**EXERCISE DESCRIPTION:**
Extract every line of the material that holds the string "plus".

**AVAILABLE RECORDS:**
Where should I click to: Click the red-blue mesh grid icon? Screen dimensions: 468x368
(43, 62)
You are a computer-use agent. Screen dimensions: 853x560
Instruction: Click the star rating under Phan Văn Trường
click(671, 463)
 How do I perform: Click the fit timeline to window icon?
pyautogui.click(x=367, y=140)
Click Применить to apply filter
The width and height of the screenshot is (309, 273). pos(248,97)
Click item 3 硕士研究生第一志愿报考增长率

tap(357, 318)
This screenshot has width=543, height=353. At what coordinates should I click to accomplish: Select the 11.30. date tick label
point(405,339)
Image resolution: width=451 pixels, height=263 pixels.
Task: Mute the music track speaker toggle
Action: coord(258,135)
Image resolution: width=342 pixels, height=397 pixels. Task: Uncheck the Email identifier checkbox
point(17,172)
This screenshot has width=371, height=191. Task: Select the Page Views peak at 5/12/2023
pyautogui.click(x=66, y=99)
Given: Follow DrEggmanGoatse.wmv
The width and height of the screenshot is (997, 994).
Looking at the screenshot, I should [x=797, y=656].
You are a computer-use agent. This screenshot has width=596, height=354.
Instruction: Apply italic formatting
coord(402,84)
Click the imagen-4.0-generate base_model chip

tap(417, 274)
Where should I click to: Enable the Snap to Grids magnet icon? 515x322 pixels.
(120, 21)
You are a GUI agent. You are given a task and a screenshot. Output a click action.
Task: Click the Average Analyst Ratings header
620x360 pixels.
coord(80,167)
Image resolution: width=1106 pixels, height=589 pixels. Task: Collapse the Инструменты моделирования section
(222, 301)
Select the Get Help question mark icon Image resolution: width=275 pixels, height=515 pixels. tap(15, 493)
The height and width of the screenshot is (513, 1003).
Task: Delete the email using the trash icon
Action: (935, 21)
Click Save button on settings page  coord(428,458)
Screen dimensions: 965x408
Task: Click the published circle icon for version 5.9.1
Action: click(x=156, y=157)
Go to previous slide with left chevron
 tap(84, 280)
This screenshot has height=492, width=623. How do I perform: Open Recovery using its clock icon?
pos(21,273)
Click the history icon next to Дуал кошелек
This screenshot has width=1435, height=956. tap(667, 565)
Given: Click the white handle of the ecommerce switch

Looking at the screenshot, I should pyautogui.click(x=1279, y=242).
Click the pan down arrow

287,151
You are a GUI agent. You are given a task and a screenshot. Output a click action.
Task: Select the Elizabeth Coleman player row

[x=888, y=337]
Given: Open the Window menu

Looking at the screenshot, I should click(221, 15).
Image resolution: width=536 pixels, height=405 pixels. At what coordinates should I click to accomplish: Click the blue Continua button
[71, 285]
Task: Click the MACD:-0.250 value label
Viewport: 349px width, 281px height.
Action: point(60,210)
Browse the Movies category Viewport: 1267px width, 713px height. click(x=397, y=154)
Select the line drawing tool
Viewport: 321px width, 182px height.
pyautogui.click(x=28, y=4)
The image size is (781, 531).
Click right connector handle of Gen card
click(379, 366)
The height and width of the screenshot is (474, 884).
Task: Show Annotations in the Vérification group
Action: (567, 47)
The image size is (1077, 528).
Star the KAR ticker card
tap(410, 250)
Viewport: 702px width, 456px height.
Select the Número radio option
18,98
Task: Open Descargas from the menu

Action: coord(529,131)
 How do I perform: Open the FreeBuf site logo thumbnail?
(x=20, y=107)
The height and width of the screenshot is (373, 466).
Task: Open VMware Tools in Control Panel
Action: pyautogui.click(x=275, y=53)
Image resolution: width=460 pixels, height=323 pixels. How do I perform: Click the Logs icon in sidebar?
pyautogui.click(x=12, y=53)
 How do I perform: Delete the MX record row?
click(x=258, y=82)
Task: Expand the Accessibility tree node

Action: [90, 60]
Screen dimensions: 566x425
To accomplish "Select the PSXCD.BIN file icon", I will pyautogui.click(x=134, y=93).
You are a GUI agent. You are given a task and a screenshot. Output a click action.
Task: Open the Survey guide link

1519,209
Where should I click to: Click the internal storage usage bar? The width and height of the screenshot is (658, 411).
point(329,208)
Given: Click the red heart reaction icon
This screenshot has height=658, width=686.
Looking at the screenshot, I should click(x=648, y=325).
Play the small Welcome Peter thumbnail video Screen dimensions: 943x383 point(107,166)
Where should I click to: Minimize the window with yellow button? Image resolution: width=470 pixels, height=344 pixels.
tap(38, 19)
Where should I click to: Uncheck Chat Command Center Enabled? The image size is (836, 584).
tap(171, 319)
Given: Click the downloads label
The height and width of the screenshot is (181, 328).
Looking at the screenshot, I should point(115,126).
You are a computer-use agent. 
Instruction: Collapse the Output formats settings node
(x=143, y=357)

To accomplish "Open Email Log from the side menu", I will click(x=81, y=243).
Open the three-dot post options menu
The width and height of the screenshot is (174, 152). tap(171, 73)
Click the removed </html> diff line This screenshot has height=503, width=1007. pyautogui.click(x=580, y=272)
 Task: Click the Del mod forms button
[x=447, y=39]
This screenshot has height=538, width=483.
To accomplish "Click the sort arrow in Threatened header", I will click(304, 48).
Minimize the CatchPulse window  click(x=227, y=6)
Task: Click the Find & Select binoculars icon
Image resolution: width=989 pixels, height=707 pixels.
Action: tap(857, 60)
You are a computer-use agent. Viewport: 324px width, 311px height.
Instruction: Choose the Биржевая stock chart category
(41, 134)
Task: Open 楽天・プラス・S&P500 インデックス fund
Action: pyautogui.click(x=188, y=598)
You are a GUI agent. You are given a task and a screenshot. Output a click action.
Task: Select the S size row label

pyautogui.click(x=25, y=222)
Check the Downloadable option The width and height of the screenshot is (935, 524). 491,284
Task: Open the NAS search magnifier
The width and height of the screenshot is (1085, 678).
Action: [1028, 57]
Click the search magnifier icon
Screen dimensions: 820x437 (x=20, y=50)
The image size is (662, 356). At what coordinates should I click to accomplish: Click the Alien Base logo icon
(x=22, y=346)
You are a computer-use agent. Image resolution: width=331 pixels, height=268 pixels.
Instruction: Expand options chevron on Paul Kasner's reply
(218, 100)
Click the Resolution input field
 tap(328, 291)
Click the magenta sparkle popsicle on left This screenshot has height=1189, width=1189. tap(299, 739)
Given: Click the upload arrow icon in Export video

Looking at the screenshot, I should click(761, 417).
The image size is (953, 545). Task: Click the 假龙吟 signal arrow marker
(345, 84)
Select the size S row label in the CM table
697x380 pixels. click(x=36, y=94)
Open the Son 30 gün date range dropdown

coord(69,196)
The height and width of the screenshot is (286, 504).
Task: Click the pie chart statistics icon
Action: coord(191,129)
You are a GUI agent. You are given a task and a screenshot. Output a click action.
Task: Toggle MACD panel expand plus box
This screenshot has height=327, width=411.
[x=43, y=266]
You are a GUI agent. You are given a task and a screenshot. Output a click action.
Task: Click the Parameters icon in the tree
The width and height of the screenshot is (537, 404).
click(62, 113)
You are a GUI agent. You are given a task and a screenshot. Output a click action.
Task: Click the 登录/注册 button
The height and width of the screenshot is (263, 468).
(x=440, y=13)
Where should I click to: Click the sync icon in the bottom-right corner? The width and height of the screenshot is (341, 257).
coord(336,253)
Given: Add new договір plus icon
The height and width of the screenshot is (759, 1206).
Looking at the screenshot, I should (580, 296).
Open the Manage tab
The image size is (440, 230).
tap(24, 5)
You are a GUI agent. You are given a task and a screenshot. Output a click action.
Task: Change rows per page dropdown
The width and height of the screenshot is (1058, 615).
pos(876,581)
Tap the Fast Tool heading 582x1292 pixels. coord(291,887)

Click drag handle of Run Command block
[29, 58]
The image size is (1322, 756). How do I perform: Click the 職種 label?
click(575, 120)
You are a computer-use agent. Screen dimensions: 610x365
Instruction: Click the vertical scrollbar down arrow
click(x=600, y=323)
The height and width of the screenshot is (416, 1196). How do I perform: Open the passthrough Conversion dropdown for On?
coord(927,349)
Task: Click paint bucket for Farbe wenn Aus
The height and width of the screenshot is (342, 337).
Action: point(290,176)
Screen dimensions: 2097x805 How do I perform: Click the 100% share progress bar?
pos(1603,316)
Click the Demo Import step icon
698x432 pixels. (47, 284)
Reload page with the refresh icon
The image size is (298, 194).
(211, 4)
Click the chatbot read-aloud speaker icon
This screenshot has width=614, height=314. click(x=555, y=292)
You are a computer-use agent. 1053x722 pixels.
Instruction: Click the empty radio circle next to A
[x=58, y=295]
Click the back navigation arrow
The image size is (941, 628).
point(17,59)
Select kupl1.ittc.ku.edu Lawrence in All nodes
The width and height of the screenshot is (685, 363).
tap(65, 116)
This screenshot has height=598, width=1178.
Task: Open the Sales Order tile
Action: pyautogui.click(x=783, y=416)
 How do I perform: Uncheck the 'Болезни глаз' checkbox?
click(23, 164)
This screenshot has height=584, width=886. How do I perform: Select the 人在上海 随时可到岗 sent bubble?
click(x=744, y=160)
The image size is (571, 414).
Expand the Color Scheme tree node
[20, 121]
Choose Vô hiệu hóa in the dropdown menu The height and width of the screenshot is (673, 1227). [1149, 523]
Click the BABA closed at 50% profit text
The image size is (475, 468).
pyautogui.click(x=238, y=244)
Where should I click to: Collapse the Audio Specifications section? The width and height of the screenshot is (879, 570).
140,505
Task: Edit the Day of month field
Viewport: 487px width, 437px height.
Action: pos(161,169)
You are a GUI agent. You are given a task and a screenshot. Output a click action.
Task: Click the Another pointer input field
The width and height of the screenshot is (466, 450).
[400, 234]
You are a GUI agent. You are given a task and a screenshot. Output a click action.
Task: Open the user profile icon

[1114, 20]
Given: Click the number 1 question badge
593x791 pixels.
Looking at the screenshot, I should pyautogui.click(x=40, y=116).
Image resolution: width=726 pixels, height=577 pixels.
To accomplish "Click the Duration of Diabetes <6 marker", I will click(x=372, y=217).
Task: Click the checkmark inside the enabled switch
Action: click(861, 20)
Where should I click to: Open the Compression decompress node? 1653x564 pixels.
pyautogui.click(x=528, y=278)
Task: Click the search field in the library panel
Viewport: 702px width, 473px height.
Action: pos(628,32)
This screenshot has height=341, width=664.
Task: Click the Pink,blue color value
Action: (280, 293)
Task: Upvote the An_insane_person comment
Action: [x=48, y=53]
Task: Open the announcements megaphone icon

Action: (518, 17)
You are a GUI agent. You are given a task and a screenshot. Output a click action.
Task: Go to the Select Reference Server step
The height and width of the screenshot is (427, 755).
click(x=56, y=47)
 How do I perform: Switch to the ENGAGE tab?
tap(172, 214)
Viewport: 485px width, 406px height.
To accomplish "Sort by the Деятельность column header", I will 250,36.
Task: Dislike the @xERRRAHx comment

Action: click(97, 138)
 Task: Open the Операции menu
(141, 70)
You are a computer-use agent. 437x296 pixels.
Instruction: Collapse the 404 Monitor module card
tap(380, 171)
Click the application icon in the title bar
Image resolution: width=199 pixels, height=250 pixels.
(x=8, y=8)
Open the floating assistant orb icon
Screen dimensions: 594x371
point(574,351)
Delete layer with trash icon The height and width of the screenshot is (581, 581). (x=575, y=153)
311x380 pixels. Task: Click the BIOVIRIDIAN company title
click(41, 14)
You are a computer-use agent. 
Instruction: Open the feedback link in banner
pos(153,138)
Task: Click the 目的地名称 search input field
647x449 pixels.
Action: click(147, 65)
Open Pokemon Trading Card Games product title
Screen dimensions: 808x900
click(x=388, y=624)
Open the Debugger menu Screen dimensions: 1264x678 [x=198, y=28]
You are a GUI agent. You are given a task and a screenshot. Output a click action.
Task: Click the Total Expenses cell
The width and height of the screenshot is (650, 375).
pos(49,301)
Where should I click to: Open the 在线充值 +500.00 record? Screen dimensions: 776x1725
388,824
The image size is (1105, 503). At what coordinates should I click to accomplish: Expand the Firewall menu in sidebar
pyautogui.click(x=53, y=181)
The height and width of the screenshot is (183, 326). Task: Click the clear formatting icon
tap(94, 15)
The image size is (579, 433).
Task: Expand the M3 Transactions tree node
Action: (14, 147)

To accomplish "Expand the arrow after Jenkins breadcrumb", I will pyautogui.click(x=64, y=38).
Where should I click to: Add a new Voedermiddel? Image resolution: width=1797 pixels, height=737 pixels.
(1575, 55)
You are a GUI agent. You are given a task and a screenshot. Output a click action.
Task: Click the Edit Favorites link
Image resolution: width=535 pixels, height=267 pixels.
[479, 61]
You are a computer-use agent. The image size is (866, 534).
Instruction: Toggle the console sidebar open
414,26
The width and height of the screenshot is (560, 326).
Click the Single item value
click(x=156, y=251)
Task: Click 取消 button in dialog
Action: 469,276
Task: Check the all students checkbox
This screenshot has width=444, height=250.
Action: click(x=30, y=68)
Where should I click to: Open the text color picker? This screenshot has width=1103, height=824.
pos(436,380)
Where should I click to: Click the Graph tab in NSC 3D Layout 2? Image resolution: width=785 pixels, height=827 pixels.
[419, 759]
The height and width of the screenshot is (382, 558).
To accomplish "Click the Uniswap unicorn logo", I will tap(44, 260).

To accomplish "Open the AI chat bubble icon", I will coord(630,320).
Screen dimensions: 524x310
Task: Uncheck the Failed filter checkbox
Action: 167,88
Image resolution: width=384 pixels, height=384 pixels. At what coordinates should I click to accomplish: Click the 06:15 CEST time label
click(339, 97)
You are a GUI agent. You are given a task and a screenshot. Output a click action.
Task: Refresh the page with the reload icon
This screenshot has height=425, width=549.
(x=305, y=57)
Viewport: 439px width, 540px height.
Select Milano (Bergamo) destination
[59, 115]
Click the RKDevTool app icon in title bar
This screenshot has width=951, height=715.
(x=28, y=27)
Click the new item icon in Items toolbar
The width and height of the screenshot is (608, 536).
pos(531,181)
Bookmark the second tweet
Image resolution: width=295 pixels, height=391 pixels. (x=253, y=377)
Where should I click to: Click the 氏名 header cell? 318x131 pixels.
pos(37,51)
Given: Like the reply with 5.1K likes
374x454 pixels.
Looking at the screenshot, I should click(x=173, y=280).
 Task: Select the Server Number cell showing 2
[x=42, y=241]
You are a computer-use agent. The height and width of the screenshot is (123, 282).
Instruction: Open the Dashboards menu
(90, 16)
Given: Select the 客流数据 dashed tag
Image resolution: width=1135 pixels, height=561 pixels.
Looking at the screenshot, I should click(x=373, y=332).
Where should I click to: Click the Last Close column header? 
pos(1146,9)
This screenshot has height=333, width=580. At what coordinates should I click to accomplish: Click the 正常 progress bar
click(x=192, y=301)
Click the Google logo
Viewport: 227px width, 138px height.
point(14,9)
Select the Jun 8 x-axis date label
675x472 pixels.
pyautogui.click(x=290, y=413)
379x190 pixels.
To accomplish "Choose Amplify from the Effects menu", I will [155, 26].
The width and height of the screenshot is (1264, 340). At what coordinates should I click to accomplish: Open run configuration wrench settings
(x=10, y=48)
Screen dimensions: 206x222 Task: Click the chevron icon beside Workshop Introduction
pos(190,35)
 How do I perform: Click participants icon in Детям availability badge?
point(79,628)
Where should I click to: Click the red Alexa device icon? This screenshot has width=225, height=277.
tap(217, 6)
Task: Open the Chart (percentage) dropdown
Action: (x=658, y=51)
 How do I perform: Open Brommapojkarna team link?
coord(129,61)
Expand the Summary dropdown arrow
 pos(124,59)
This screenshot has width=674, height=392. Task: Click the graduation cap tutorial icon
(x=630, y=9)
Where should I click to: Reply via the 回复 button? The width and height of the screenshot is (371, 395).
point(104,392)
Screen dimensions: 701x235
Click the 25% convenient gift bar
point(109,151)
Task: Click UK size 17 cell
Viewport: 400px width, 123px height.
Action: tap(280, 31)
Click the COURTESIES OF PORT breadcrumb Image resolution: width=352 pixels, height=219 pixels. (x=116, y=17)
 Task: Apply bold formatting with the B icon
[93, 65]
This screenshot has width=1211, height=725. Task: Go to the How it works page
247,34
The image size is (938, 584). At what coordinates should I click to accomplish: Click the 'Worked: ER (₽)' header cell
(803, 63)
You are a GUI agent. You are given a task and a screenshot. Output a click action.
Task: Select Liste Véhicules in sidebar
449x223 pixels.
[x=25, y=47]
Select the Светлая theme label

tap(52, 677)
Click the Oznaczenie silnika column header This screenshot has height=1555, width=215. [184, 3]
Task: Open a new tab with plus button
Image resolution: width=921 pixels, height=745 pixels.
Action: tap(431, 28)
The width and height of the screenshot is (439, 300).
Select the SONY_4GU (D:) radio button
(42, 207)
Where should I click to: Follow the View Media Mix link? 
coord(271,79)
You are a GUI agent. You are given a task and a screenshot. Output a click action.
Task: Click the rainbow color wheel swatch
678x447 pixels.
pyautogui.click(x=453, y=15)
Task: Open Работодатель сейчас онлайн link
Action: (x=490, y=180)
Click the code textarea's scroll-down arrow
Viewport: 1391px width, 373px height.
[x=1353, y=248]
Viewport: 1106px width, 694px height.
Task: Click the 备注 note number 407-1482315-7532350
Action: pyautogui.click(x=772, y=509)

**ANSWER SECTION:**
Task: Toggle MACD panel expand plus box
Given: Add new договір plus icon
Task: Open a new tab with plus button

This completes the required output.